(begin)

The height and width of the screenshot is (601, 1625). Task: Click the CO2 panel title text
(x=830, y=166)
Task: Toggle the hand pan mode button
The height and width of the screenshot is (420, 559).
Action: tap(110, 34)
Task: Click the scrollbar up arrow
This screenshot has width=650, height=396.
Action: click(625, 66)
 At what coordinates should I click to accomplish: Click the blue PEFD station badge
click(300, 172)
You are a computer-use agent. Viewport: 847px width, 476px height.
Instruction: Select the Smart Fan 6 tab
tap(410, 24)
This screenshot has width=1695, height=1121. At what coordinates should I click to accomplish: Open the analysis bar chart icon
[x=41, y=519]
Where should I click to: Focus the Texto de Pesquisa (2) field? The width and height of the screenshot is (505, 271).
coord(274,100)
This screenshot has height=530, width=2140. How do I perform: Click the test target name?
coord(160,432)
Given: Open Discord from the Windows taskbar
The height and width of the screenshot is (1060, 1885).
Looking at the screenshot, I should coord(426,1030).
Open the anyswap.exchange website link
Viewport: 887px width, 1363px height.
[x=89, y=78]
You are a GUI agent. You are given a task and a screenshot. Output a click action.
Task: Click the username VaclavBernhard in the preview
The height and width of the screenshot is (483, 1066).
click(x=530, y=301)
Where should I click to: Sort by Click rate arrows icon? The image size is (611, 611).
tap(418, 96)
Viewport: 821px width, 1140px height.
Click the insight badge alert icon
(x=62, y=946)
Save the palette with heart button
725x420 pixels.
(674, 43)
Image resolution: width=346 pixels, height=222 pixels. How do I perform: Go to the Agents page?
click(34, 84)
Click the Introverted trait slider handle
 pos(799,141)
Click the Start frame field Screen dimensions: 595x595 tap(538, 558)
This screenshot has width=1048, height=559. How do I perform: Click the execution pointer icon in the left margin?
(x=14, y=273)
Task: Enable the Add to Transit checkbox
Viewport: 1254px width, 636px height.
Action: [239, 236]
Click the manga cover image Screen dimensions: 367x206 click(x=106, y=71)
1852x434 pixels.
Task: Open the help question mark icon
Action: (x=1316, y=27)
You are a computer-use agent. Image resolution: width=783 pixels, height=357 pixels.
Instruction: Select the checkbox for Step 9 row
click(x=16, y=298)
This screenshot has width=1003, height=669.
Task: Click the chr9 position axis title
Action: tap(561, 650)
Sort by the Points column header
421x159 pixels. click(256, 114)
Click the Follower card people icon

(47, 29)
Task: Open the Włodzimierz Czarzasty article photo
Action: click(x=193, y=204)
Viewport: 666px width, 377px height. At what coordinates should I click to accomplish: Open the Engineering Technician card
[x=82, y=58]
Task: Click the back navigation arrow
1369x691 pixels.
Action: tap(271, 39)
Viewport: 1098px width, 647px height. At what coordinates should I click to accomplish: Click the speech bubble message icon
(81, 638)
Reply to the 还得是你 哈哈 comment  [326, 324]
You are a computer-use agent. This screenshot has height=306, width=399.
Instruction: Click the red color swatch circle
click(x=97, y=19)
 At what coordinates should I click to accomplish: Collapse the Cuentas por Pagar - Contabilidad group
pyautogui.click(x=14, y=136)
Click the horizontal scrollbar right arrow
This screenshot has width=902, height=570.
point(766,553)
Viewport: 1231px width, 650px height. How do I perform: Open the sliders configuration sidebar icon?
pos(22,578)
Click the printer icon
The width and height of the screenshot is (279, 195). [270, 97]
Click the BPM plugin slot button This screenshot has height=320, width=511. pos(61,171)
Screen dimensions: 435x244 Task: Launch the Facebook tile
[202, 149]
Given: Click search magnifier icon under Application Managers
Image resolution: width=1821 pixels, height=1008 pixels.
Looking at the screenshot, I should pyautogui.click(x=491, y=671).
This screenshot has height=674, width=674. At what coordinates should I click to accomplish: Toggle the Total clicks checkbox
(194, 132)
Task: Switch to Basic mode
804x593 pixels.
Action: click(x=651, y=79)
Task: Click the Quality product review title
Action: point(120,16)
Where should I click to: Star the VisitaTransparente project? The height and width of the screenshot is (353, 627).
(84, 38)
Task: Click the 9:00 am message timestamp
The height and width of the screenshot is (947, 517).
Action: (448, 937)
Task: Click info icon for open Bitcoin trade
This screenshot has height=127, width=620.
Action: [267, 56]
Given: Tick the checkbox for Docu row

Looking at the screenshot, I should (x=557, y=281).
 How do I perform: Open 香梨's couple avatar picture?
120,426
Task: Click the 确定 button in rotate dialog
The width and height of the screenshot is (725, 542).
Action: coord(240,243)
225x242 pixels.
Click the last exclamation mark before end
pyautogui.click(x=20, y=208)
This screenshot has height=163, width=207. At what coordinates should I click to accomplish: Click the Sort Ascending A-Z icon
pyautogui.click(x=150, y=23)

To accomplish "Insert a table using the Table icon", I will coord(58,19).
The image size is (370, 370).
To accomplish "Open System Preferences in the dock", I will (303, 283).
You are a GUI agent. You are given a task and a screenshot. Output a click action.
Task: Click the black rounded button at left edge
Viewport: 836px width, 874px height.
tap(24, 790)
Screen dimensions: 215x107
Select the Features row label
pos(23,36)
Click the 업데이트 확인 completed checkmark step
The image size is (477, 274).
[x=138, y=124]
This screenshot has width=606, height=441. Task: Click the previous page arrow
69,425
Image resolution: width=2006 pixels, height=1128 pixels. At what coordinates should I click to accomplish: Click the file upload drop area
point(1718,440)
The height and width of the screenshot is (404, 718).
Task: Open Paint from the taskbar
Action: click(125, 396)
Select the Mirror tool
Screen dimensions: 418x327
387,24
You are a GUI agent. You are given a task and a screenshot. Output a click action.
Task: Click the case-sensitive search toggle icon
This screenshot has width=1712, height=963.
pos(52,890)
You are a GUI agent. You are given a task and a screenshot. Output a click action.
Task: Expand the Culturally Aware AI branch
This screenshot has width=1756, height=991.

(end)

**What to do**
Copy every line of the material above exactly as it stands, from first to last.

**Solution to this problem**
The height and width of the screenshot is (601, 1625). Task: Click the CO2 panel title text
(x=830, y=166)
Task: Toggle the hand pan mode button
The height and width of the screenshot is (420, 559).
Action: tap(110, 34)
Task: Click the scrollbar up arrow
This screenshot has width=650, height=396.
Action: click(625, 66)
 At what coordinates should I click to accomplish: Click the blue PEFD station badge
click(300, 172)
You are a computer-use agent. Viewport: 847px width, 476px height.
Instruction: Select the Smart Fan 6 tab
tap(410, 24)
This screenshot has width=1695, height=1121. At what coordinates should I click to accomplish: Open the analysis bar chart icon
[x=41, y=519]
Where should I click to: Focus the Texto de Pesquisa (2) field? The width and height of the screenshot is (505, 271).
coord(274,100)
This screenshot has height=530, width=2140. How do I perform: Click the test target name?
coord(160,432)
Given: Open Discord from the Windows taskbar
The height and width of the screenshot is (1060, 1885).
Looking at the screenshot, I should coord(426,1030).
Open the anyswap.exchange website link
Viewport: 887px width, 1363px height.
[x=89, y=78]
You are a GUI agent. You are given a task and a screenshot. Output a click action.
Task: Click the username VaclavBernhard in the preview
The height and width of the screenshot is (483, 1066).
click(x=530, y=301)
Where should I click to: Sort by Click rate arrows icon? The image size is (611, 611).
tap(418, 96)
Viewport: 821px width, 1140px height.
Click the insight badge alert icon
(x=62, y=946)
Save the palette with heart button
725x420 pixels.
(674, 43)
Image resolution: width=346 pixels, height=222 pixels. How do I perform: Go to the Agents page?
click(34, 84)
Click the Introverted trait slider handle
 pos(799,141)
Click the Start frame field Screen dimensions: 595x595 tap(538, 558)
This screenshot has width=1048, height=559. How do I perform: Click the execution pointer icon in the left margin?
(x=14, y=273)
Task: Enable the Add to Transit checkbox
Viewport: 1254px width, 636px height.
Action: [239, 236]
Click the manga cover image Screen dimensions: 367x206 click(x=106, y=71)
1852x434 pixels.
Task: Open the help question mark icon
Action: (x=1316, y=27)
You are a computer-use agent. Image resolution: width=783 pixels, height=357 pixels.
Instruction: Select the checkbox for Step 9 row
click(x=16, y=298)
This screenshot has width=1003, height=669.
Task: Click the chr9 position axis title
Action: tap(561, 650)
Sort by the Points column header
421x159 pixels. click(256, 114)
Click the Follower card people icon

(47, 29)
Task: Open the Włodzimierz Czarzasty article photo
Action: click(x=193, y=204)
Viewport: 666px width, 377px height. At what coordinates should I click to accomplish: Open the Engineering Technician card
[x=82, y=58]
Task: Click the back navigation arrow
1369x691 pixels.
Action: tap(271, 39)
Viewport: 1098px width, 647px height. At what coordinates should I click to accomplish: Click the speech bubble message icon
(81, 638)
Reply to the 还得是你 哈哈 comment  [326, 324]
You are a computer-use agent. This screenshot has height=306, width=399.
Instruction: Click the red color swatch circle
click(x=97, y=19)
 At what coordinates should I click to accomplish: Collapse the Cuentas por Pagar - Contabilidad group
pyautogui.click(x=14, y=136)
Click the horizontal scrollbar right arrow
This screenshot has width=902, height=570.
point(766,553)
Viewport: 1231px width, 650px height. How do I perform: Open the sliders configuration sidebar icon?
pos(22,578)
Click the printer icon
The width and height of the screenshot is (279, 195). [270, 97]
Click the BPM plugin slot button This screenshot has height=320, width=511. pos(61,171)
Screen dimensions: 435x244 Task: Launch the Facebook tile
[202, 149]
Given: Click search magnifier icon under Application Managers
Image resolution: width=1821 pixels, height=1008 pixels.
Looking at the screenshot, I should pyautogui.click(x=491, y=671).
This screenshot has height=674, width=674. At what coordinates should I click to accomplish: Toggle the Total clicks checkbox
(194, 132)
Task: Switch to Basic mode
804x593 pixels.
Action: click(x=651, y=79)
Task: Click the Quality product review title
Action: point(120,16)
Where should I click to: Star the VisitaTransparente project? The height and width of the screenshot is (353, 627).
(84, 38)
Task: Click the 9:00 am message timestamp
The height and width of the screenshot is (947, 517).
Action: (448, 937)
Task: Click info icon for open Bitcoin trade
This screenshot has height=127, width=620.
Action: [267, 56]
Given: Tick the checkbox for Docu row

Looking at the screenshot, I should (x=557, y=281).
 How do I perform: Open 香梨's couple avatar picture?
120,426
Task: Click the 确定 button in rotate dialog
The width and height of the screenshot is (725, 542).
Action: coord(240,243)
225x242 pixels.
Click the last exclamation mark before end
pyautogui.click(x=20, y=208)
This screenshot has height=163, width=207. At what coordinates should I click to accomplish: Click the Sort Ascending A-Z icon
pyautogui.click(x=150, y=23)

To accomplish "Insert a table using the Table icon", I will coord(58,19).
The image size is (370, 370).
To accomplish "Open System Preferences in the dock", I will (303, 283).
You are a GUI agent. You are given a task and a screenshot. Output a click action.
Task: Click the black rounded button at left edge
Viewport: 836px width, 874px height.
tap(24, 790)
Screen dimensions: 215x107
Select the Features row label
pos(23,36)
Click the 업데이트 확인 completed checkmark step
The image size is (477, 274).
[x=138, y=124]
This screenshot has width=606, height=441. Task: Click the previous page arrow
69,425
Image resolution: width=2006 pixels, height=1128 pixels. At what coordinates should I click to accomplish: Click the file upload drop area
point(1718,440)
The height and width of the screenshot is (404, 718).
Task: Open Paint from the taskbar
Action: click(125, 396)
Select the Mirror tool
Screen dimensions: 418x327
387,24
You are a GUI agent. You are given a task and a screenshot. Output a click action.
Task: Click the case-sensitive search toggle icon
This screenshot has width=1712, height=963.
pos(52,890)
You are a GUI agent. You are given a task and a screenshot. Output a click action.
Task: Expand the Culturally Aware AI branch
This screenshot has width=1756, height=991.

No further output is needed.